What you have to do:
Produce word for word the lines of the data below running from the one that has "Instruction: Choose 扫描和 OCR in the sidebar" to the one that has "You are a computer-use agent. Viewport: 279px", inclusive, and no others.

Provided data:
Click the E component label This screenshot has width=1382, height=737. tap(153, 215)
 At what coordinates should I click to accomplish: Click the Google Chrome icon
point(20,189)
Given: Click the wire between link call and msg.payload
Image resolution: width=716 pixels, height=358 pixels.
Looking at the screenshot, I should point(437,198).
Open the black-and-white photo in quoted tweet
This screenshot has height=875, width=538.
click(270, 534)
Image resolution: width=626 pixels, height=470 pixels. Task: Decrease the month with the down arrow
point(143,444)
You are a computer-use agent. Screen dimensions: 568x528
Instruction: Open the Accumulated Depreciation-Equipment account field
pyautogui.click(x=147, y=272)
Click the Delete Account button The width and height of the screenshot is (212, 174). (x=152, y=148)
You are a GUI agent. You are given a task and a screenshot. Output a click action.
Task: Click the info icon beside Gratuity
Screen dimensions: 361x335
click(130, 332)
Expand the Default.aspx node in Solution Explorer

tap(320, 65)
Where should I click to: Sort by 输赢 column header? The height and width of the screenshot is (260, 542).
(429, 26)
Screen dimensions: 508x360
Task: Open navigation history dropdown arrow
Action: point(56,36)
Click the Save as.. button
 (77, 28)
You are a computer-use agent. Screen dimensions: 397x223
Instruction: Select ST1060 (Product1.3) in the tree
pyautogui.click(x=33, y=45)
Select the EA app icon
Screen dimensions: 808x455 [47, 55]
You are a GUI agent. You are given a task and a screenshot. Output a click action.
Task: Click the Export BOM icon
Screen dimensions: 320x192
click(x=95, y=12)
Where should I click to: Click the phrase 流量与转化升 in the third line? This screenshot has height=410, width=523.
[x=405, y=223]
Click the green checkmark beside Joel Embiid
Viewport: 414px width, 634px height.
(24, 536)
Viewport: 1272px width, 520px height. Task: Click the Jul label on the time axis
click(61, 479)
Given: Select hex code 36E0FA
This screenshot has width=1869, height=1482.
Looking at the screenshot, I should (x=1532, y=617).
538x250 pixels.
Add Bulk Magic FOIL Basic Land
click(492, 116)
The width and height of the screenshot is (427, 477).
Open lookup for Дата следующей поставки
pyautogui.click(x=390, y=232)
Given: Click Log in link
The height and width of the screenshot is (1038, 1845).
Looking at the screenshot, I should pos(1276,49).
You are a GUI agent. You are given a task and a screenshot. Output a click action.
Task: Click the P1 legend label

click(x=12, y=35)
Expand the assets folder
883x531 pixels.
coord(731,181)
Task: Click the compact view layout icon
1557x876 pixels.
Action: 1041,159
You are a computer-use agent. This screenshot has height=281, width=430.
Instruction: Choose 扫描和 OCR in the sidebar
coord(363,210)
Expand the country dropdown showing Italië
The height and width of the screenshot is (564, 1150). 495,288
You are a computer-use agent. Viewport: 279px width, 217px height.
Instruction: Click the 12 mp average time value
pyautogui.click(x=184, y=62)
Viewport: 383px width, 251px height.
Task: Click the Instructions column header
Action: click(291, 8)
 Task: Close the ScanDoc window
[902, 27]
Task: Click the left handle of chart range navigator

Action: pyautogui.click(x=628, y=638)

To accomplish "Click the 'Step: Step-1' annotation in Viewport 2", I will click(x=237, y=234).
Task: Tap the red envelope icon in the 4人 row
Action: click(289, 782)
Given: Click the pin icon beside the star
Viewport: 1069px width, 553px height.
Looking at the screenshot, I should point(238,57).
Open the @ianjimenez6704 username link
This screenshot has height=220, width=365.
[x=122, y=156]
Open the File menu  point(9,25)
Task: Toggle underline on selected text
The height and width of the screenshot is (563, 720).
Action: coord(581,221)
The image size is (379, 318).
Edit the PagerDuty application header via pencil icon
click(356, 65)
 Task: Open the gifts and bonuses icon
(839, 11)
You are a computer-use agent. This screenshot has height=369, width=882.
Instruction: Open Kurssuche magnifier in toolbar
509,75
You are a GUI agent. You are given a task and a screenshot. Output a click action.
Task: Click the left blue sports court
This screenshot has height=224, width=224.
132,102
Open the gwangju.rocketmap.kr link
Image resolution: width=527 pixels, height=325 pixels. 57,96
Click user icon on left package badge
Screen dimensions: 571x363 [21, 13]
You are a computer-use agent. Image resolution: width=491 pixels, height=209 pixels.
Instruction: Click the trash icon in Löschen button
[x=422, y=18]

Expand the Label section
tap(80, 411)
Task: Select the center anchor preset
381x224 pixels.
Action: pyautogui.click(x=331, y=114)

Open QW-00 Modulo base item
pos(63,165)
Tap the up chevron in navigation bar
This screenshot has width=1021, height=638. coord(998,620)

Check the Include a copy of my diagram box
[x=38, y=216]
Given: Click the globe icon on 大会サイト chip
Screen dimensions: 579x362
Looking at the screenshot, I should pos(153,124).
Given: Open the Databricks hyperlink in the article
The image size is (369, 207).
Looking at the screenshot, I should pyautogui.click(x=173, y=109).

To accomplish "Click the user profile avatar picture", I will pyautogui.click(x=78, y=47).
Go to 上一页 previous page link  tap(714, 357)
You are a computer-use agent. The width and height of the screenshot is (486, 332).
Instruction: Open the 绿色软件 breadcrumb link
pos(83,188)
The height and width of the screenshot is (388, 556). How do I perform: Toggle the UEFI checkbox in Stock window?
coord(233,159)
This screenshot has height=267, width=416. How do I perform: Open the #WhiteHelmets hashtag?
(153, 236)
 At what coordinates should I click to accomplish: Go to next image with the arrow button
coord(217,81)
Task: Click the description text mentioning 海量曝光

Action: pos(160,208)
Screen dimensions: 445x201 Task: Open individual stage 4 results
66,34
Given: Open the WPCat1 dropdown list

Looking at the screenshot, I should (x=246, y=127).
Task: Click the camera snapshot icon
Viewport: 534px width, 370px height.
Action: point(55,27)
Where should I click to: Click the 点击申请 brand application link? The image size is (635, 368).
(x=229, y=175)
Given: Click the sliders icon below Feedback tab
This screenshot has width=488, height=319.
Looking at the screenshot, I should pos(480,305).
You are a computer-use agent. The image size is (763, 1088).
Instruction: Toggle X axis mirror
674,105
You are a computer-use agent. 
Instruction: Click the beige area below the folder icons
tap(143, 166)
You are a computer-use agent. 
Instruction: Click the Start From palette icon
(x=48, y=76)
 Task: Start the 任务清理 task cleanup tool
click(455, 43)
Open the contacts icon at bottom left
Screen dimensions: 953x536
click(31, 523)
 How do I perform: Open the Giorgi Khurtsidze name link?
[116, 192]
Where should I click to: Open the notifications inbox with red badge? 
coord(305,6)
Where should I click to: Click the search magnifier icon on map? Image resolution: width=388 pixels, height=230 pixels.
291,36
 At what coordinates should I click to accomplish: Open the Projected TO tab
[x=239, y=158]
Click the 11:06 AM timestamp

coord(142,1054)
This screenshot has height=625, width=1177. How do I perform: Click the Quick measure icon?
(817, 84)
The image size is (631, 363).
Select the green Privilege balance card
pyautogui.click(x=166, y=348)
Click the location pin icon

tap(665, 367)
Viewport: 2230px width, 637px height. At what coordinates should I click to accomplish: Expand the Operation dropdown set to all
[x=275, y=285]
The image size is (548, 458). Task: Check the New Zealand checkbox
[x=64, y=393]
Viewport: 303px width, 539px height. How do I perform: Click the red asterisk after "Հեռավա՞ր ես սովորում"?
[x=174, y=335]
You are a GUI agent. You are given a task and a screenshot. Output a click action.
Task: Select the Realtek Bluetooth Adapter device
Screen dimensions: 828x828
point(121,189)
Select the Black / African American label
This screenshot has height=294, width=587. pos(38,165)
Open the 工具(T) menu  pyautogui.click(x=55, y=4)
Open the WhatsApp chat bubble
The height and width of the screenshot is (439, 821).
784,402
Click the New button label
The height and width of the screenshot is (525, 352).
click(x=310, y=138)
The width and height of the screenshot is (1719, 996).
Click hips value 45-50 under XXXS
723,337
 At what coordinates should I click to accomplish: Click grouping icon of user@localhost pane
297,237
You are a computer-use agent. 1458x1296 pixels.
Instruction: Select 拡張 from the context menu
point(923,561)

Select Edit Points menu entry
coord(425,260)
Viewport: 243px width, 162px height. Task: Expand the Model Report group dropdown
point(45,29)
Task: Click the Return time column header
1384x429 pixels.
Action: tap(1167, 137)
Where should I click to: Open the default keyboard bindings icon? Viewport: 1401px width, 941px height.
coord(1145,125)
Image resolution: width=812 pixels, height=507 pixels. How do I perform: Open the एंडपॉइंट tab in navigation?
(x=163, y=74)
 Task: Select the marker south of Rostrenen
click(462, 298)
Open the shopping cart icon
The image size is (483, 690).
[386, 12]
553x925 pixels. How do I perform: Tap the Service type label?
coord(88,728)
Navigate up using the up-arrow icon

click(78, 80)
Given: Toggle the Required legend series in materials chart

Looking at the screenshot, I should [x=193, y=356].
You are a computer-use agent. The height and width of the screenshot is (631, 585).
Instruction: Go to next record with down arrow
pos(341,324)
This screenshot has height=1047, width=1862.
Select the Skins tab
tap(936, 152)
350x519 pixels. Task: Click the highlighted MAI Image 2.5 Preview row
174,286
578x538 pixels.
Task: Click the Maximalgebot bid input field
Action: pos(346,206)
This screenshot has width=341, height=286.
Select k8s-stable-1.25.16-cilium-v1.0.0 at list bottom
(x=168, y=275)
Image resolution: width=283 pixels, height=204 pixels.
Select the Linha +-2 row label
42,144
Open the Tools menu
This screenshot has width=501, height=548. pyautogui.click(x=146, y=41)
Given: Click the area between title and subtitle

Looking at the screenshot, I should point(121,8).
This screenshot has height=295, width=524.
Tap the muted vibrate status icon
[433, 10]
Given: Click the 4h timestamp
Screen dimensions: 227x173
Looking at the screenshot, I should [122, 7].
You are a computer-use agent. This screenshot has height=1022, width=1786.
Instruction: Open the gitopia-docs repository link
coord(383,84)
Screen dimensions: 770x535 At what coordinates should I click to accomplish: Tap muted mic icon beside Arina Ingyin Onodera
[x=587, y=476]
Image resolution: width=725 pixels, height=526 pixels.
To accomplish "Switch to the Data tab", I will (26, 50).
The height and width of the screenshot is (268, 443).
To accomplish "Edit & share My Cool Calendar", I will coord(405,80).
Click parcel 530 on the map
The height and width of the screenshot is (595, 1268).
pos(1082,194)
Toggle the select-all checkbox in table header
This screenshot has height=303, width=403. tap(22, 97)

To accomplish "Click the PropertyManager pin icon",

Expected answer:
Instruction: Choose 扫描和 OCR in the sidebar
coord(363,210)
Expand the country dropdown showing Italië
The height and width of the screenshot is (564, 1150). 495,288
You are a computer-use agent. Viewport: 279px width, 217px height.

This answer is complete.